START DATA SECTION

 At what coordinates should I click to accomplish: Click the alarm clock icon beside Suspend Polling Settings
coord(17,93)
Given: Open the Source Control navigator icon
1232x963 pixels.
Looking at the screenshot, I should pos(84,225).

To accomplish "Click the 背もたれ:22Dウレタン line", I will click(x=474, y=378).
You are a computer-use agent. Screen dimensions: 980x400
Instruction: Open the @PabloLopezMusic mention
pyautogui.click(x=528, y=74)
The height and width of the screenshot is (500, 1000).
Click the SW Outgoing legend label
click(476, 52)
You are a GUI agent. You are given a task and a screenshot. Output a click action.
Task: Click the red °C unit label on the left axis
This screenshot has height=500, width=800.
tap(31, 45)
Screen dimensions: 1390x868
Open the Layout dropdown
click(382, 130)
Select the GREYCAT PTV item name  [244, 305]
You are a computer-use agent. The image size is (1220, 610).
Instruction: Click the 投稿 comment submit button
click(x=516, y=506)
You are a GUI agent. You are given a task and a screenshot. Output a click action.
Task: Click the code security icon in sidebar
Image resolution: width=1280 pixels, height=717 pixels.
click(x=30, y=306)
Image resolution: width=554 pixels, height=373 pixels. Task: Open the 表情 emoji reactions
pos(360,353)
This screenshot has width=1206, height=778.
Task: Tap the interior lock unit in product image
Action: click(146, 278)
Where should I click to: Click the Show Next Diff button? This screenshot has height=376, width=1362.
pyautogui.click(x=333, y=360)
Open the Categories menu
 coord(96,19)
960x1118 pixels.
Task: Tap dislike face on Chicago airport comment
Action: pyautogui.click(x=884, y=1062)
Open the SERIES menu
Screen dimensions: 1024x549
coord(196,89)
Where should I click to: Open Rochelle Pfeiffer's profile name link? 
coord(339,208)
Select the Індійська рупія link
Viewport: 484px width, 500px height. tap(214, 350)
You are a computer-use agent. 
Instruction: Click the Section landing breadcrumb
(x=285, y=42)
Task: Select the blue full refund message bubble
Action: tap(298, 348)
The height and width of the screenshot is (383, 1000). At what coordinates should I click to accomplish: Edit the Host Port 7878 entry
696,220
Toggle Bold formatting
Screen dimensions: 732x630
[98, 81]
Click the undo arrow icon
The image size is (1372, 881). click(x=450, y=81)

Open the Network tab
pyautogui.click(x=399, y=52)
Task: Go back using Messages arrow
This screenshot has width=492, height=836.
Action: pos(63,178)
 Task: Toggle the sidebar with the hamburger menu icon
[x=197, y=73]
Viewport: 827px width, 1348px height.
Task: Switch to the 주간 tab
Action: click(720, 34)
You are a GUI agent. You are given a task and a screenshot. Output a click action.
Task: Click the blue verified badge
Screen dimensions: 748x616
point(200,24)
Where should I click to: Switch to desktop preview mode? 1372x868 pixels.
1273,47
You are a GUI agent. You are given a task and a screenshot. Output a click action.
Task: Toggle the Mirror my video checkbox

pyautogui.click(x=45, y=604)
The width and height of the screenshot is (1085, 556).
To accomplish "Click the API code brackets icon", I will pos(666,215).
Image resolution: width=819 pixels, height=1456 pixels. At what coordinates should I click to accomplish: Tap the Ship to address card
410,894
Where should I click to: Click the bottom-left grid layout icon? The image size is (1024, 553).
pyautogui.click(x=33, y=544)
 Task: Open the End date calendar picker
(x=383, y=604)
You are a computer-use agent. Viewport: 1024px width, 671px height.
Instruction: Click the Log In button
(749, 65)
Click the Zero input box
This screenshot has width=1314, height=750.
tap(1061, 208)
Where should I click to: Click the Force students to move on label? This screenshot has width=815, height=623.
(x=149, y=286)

END DATA SECTION

Filter the data above by the word "will" and copy every line that matches.

To accomplish "Click the 背もたれ:22Dウレタン line", I will click(x=474, y=378).
To accomplish "Click the API code brackets icon", I will pos(666,215).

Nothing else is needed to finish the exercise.